Question

Plot these points on a coordinate grid.
$$A(-2,0)$$, $$B(4,0)$$, $$C(3,4)$$, $$D(-1,3)$$
Translate quadrilateral $$ABCD 2$$ units left and $$3$$ units down to the image quadrilateral $$A'B'C'D'$$.

Answer

**step1** Understanding the Problem

The problem asks us to perform two main tasks. First, we need to plot four given points, A, B, C, and D, on a coordinate grid and connect them to form a quadrilateral. Second, we need to translate this quadrilateral by moving it 2 units to the left and 3 units down, and then identify the new coordinates for the translated quadrilateral, A'B'C'D', and describe how to plot them.

**step2** Identifying the Original Points

The original points given are:
* Point A: $$(-2,0)$$
* Point B: $$(4,0)$$
* Point C: $$(3,4)$$
* Point D: $$(-1,3)$$

**step3** Plotting the Original Points

To plot these points on a coordinate grid:
* For Point A $$(-2,0)$$: Start at the origin (0,0). Move 2 units to the left along the x-axis. Stay at the y-level of 0. Mark this spot as A.
* For Point B $$(4,0)$$: Start at the origin (0,0). Move 4 units to the right along the x-axis. Stay at the y-level of 0. Mark this spot as B.
* For Point C $$(3,4)$$: Start at the origin (0,0). Move 3 units to the right along the x-axis. Then move 4 units up along the y-axis. Mark this spot as C.
* For Point D $$(-1,3)$$: Start at the origin (0,0). Move 1 unit to the left along the x-axis. Then move 3 units up along the y-axis. Mark this spot as D.
After plotting these four points, connect them in order (A to B, B to C, C to D, and D to A) to form the quadrilateral ABCD.

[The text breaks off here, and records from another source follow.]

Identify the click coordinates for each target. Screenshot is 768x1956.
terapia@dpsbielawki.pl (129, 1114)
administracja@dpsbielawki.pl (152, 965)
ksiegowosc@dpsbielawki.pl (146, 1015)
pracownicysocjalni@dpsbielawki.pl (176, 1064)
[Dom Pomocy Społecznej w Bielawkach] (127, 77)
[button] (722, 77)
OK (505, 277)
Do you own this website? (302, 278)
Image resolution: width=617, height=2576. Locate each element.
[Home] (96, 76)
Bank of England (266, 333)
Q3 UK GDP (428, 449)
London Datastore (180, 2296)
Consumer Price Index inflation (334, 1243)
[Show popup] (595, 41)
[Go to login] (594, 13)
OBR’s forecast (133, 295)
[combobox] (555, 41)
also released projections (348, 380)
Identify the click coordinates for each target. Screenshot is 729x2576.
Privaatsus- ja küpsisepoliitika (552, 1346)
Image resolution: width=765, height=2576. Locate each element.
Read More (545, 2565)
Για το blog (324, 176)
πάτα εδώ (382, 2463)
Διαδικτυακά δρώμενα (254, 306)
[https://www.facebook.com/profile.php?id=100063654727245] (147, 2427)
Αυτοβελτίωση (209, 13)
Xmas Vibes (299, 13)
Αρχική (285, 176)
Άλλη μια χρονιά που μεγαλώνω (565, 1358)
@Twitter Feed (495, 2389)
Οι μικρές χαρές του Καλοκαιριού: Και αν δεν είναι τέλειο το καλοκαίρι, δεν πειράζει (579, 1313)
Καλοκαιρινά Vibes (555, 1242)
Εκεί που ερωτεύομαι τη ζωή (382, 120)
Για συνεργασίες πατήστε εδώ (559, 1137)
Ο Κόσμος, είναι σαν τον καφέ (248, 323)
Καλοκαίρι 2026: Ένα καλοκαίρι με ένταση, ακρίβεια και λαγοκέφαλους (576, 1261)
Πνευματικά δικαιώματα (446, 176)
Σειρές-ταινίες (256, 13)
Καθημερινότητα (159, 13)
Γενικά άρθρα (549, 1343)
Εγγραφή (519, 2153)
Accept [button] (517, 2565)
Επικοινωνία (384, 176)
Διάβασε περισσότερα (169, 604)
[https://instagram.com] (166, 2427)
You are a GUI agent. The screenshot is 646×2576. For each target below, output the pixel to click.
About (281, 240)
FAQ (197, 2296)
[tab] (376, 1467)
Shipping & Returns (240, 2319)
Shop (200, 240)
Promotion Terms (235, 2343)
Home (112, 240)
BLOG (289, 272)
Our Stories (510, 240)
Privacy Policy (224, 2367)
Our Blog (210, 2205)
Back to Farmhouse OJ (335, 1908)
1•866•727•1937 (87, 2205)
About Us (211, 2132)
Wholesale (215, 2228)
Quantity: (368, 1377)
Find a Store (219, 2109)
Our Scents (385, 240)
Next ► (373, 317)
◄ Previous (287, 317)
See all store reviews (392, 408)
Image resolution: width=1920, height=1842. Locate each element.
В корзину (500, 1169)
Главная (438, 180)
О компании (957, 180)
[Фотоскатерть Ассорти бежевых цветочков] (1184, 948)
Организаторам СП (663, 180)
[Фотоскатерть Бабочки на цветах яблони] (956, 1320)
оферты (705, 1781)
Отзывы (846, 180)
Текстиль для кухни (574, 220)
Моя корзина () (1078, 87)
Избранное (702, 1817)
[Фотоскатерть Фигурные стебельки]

**step4** Understanding the Translation Rule

The problem states that we need to translate the quadrilateral $$ABCD$$ 2 units left and 3 units down.
* Moving 2 units left means we subtract 2 from the x-coordinate of each point.
* Moving 3 units down means we subtract 3 from the y-coordinate of each point.

**step5** Calculating the Translated Point A'

Let's apply the translation rule to Point A $$(-2,0)$$:
* The x-coordinate is -2. Moving 2 units left, we subtract 2 from -2: $$-2 - 2 = -4$$.
* The y-coordinate is 0. Moving 3 units down, we subtract 3 from 0: $$0 - 3 = -3$$.
So, the translated Point A' is $$(-4,-3)$$.

**step6** Calculating the Translated Point B'

Let's apply the translation rule to Point B $$(4,0)$$:
* The x-coordinate is 4. Moving 2 units left, we subtract 2 from 4: $$4 - 2 = 2$$.
* The y-coordinate is 0. Moving 3 units down, we subtract 3 from 0: $$0 - 3 = -3$$.
So, the translated Point B' is $$(2,-3)$$.

**step7** Calculating the Translated Point C'

Let's apply the translation rule to Point C $$(3,4)$$:
* The x-coordinate is 3. Moving 2 units left, we subtract 2 from 3: $$3 - 2 = 1$$.
* The y-coordinate is 4. Moving 3 units down, we subtract 3 from 4: $$4 - 3 = 1$$.
So, the translated Point C' is $$(1,1)$$.

**step8** Calculating the Translated Point D'

Let's apply the translation rule to Point D $$(-1,3)$$:
* The x-coordinate is -1. Moving 2 units left, we subtract 2 from -1: $$-1 - 2 = -3$$.
* The y-coordinate is 3. Moving 3 units down, we subtract 3 from 3: $$3 - 3 = 0$$.
So, the translated Point D' is $$(-3,0)$$.

**step9** Plotting the Translated Points

The translated points for the image quadrilateral $$A'B'C'D'$$ are:
* Point A': $$(-4,-3)$$
* Point B': $$(2,-3)$$
* Point C': $$(1,1)$$
* Point D': $$(-3,0)$$
To plot these translated points on the same coordinate grid:
* For Point A' $$(-4,-3)$$: Start at the origin (0,0). Move 4 units to the left along the x-axis. Then move 3 units down along the y-axis. Mark this spot as A'.
* For Point B' $$(2,-3)$$: Start at the origin (0,0). Move 2 units to the right along the x-axis. Then move 3 units down along the y-axis. Mark this spot as B'.
* For Point C' $$(1,1)$$: Start at the origin (0,0). Move 1 unit to the right along the x-axis. Then move 1 unit up along the y-axis. Mark this spot as C'.
* For Point D' $$(-3,0)$$: Start at the origin (0,0). Move 3 units to the left along the x-axis. Stay at the y-level of 0. Mark this spot as D'.
After plotting these four new points, connect them in order (A' to B', B' to C', C' to D', and D' to A') to form the translated quadrilateral $$A'B'C'D'$$.

**step10** Summary of Coordinates

Original Quadrilateral ABCD:
* A $$(-2,0)$$
* B $$(4,0)$$
* C $$(3,4)$$
* D $$(-1,3)$$
Translated Quadrilateral A'B'C'D':
* A' $$(-4,-3)$$
* B' $$(2,-3)$$
* C' $$(1,1)$$
* D' $$(-3,0)$$